Expansion to LLM tools
In the wake of the explosive growth of generative AI and large language models starting in late 2022, Weights & Biases shifted its strategic focus to support LLM development and deployment workflows. The company identified that the unique challenges of LLMs—such as non-deterministic outputs, prompt sensitivity, retrieval-augmented generation, and agentic systems requiring multi-step reasoning—demanded specialized observability, evaluation, and debugging tools beyond traditional ML experiment tracking. This expansion aimed to address gaps in existing MLOps tools for the emerging LLMOps paradigm, where understanding model behavior, tracing prompt chains, and assessing application performance are critical for reliable production use. The shift was signaled through a series of product updates and blog announcements starting in 2023, with the introduction of initial LLM-specific features for prompt tracking and evaluation. A key milestone came in 2024 with the launch of W&B Weave, a dedicated framework for LLM observability and evaluation that became the flagship product of this strategic direction.
Products
W&B Core platform
The W&B Core platform is the foundational component of Weights & Biases' machine learning developer platform, providing essential tools for experiment tracking, visualization, and basic model management in traditional ML workflows. It enables machine learning engineers building supervised models to log training metrics, hyperparameters, system information, and other run-related data during model development, allowing them to track and compare experiments systematically. The platform features interactive dashboards that aggregate logged data into visual reports, facilitating analysis of performance trends across multiple runs without requiring manual spreadsheet work or custom logging infrastructure. At its core, the platform operates as a cloud-hosted service, accessible via a lightweight Python SDK (wandb) that integrates seamlessly into existing training scripts with minimal code changes. Users initialize a run with wandb.init(), log data using wandb.log(), and the SDK automatically syncs information to the cloud backend for storage, querying, and visualization. This architecture supports both local development and scaled training on remote clusters or cloud instances, with authentication and project organization handled through user accounts and team workspaces. Basic versioning capabilities allow users to save model checkpoints, datasets, and code snapshots as artifacts, ensuring reproducibility of experiments. The core platform targets machine learning engineers and researchers focused on conventional supervised and unsupervised learning tasks, offering a streamlined alternative to ad-hoc logging solutions or spreadsheet-based tracking.

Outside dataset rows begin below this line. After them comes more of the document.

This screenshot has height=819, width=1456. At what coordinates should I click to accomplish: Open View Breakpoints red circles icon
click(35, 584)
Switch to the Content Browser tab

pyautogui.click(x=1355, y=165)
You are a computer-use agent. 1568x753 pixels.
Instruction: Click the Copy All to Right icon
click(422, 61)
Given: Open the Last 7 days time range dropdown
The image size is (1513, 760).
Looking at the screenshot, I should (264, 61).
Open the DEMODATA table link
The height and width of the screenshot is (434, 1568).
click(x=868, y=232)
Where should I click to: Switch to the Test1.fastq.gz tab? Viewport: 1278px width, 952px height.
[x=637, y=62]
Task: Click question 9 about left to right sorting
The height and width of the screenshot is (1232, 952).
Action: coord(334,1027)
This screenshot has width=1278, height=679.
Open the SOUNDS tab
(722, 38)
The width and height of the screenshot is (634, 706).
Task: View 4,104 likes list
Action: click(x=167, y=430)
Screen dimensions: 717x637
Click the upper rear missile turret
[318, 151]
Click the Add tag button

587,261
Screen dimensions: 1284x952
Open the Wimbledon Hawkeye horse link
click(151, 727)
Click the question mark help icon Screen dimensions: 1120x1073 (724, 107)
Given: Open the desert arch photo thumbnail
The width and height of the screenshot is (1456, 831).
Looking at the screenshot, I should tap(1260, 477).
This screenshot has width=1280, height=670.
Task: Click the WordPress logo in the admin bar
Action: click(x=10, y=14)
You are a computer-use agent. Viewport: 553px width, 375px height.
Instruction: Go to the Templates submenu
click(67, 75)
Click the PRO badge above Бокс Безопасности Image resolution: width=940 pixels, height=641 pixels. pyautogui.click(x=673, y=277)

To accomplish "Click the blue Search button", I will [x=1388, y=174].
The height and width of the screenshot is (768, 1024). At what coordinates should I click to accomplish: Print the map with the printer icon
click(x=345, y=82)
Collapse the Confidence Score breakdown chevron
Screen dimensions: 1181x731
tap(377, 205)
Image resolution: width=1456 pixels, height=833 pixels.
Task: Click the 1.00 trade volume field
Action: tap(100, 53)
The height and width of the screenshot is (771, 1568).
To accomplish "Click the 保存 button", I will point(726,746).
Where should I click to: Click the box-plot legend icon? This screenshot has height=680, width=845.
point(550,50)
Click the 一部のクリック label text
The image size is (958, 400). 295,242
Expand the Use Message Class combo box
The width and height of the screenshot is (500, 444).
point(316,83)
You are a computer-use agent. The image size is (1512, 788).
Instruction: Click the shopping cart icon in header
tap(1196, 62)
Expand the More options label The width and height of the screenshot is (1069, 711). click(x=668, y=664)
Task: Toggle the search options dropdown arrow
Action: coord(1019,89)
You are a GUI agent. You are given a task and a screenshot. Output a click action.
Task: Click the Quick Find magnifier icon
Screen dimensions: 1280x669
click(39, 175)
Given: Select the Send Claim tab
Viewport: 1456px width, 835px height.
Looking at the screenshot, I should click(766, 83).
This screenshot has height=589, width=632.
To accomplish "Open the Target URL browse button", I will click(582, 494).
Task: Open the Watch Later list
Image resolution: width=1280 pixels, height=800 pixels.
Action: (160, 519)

It serves as the foundation for Weights & Biases' expanded product suite, including later LLM-focused extensions.
W&B Weave
W&B Weave is Weights & Biases' dedicated platform for building, monitoring, evaluating, and iterating on LLM-powered applications and agentic systems. Designed specifically for LLM application developers, Weave addresses the unique challenges of working with large language models by providing comprehensive observability into application behavior, systematic evaluation capabilities, and tools for prompt and workflow management. The core purpose of Weave is to bring production-grade observability and evaluation to LLM applications and agents, enabling developers to trace execution paths, log inputs and outputs, measure performance against custom criteria, and rapidly iterate on prompts and chains. It allows developers to log calls to LLMs and other components, visualize the flow of data through complex agentic workflows, and identify sources of errors or hallucinations in real time. Key components include:
- Tracing and observability: Automatic or manual instrumentation to capture detailed traces of LLM calls, tool uses, and agent reasoning steps, providing visibility into latency, token usage, and decision paths.
- Evaluation framework: Support for defining and running evaluations using custom scorers, reference-based metrics, LLM-as-judge approaches, and user-defined criteria to quantitatively assess application quality.
- Prompt management: Versioned prompt templates, playground for testing, and comparison tools to experiment with different prompting strategies and track performance changes.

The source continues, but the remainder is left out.